Question

Write an equation for the curve that passes through the point $$(3,4)$$ and has a slope at any point $$(x,y)$$ as $$\dfrac {\d y}{\d x}=\dfrac {x^{2}+1}{2y}$$.

Answer

**step1** Understanding the problem

The problem asks us to find the equation of a curve. We are given two pieces of information about this curve:
1. It passes through a specific point, which is (3,4).
2. Its slope at any point (x,y) is given by the expression $$\dfrac {\d y}{\d x}=\dfrac {x^{2}+1}{2y}$$.

**step2** Assessing mathematical tools required

The notation $$\dfrac {\d y}{\d x}$$ represents the derivative of y with respect to x. In mathematics, the derivative describes the instantaneous rate of change of a function, which corresponds to the slope of the curve at any given point. To find the original equation of the curve from its derivative, we need to perform an operation called integration. This process is the reverse of differentiation.

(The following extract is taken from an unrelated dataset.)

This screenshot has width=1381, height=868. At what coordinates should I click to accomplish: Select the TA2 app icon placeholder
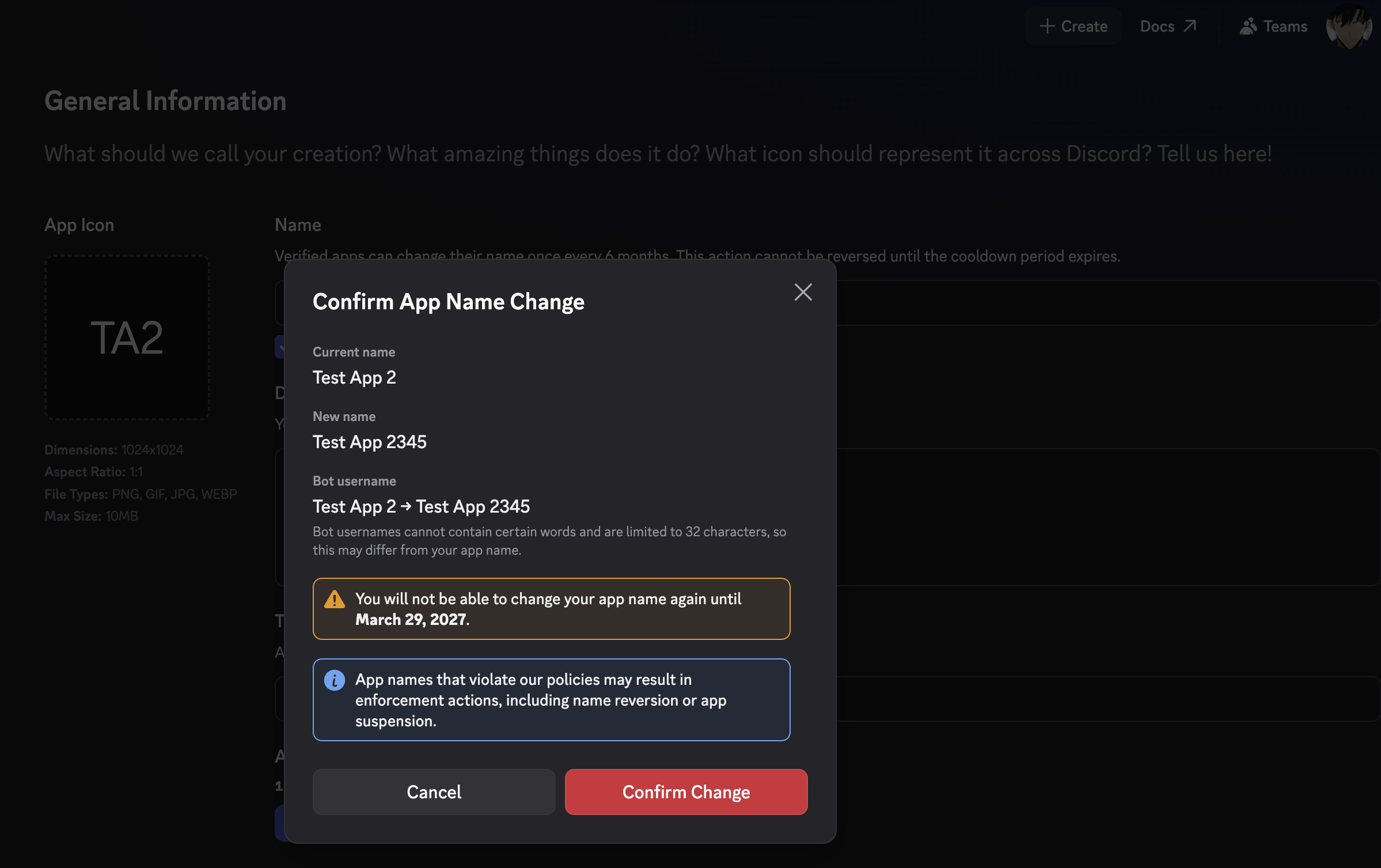(x=127, y=338)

**step3** Identifying problem scope with respect to constraints

The concepts of derivatives (like $$\dfrac {\d y}{\d x}$$) and integrals, along with the process of solving differential equations, are core topics in calculus. Calculus is an advanced branch of mathematics typically introduced in high school or college-level courses. According to the specified instructions, solutions must adhere to Common Core standards from grade K to grade 5, and methods beyond elementary school level (such as algebraic equations in a complex context, and certainly calculus) should not be used.

**step4** Conclusion

Given that the problem fundamentally requires the use of calculus (specifically, differential equations and integration) to find the equation of the curve from its slope, it falls outside the scope of elementary school mathematics (Kindergarten to Grade 5). Therefore, it is not possible to provide a step-by-step solution for this problem using only methods compliant with elementary school standards.